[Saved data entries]
++++++

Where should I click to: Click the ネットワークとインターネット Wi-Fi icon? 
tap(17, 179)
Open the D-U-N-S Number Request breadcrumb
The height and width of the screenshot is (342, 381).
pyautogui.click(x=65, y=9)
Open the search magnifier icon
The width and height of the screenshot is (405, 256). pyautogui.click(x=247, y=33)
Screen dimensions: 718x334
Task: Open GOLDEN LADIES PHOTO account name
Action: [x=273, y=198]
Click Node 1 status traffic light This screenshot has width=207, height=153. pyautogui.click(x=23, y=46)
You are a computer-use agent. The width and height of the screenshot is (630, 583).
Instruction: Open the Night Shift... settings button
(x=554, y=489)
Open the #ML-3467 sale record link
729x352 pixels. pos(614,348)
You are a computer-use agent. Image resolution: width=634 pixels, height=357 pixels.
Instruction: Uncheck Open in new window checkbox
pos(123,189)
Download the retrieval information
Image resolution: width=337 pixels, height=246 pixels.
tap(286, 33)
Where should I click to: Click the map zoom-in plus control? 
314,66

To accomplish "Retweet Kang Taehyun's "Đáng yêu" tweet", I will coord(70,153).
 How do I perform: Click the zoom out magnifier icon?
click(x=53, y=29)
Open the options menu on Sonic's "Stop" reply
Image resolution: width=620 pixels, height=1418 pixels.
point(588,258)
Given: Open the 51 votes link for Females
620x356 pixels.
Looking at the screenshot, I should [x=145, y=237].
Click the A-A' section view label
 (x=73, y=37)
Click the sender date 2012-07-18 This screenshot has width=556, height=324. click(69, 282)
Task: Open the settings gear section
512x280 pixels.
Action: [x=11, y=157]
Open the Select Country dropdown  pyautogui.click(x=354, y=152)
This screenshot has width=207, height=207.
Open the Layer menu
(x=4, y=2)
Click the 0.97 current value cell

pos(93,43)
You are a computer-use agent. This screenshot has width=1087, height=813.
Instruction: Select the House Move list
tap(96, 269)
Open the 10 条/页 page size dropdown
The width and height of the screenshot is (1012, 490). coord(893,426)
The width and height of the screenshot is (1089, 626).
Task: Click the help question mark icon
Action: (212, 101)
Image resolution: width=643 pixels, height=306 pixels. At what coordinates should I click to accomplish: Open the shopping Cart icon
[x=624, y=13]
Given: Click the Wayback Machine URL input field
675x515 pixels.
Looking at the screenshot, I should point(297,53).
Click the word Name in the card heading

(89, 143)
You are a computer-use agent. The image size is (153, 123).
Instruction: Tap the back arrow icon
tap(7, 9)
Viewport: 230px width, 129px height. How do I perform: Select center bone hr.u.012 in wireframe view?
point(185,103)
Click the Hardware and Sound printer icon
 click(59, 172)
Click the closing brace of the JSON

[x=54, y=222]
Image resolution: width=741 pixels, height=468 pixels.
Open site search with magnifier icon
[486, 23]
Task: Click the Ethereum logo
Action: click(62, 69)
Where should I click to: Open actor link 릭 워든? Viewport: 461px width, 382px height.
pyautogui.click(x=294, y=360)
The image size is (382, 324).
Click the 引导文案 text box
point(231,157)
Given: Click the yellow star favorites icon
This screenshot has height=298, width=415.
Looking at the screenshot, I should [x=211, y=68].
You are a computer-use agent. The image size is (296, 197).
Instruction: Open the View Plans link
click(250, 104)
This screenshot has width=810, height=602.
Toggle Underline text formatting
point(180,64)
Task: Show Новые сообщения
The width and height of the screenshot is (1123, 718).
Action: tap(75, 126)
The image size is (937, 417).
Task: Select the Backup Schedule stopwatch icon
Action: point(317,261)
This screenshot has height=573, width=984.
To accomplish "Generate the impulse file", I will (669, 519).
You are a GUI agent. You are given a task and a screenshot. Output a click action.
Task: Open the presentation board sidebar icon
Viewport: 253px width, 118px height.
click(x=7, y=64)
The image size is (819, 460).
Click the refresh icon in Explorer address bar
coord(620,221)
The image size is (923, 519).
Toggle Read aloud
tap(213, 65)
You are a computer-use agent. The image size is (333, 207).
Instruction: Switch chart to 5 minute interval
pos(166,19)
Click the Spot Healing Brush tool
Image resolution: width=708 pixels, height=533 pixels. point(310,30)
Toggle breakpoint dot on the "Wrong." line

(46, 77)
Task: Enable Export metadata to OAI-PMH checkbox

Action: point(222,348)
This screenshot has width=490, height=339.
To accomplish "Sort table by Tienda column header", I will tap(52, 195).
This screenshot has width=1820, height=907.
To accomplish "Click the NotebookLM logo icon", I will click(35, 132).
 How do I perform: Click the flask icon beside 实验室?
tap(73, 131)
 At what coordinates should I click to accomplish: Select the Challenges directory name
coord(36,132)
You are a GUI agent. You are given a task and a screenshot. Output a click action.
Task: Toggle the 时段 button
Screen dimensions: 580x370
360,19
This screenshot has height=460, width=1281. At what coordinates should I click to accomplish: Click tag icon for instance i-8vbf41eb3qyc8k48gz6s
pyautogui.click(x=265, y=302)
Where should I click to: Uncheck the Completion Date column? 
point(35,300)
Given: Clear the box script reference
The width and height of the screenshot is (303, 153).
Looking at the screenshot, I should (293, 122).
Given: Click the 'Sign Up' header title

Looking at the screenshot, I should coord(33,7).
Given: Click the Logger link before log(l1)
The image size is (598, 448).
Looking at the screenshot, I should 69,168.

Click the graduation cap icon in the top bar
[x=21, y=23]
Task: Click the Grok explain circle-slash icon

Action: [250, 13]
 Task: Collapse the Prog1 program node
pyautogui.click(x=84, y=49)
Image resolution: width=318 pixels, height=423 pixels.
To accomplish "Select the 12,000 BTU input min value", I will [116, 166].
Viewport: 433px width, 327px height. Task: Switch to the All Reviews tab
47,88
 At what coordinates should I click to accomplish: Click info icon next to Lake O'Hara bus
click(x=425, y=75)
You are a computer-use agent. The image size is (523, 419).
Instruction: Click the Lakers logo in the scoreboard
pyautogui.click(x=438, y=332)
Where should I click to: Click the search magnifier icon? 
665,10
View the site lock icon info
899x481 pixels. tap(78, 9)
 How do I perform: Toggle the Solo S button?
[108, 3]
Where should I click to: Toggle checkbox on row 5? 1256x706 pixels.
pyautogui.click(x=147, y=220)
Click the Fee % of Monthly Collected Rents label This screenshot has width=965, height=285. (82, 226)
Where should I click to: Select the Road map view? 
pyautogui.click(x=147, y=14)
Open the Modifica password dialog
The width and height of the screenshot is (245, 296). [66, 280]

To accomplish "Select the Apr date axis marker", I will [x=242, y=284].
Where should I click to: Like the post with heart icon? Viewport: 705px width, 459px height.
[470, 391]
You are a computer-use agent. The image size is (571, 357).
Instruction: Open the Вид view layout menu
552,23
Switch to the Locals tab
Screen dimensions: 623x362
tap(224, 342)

++++++

### EXERCISE OBJECTIVE
Check every line above for the string "input", and copy the ones that have it.

### EXERCISE RESPONSE
Given: Click the Wayback Machine URL input field
To accomplish "Select the 12,000 BTU input min value", I will [116, 166].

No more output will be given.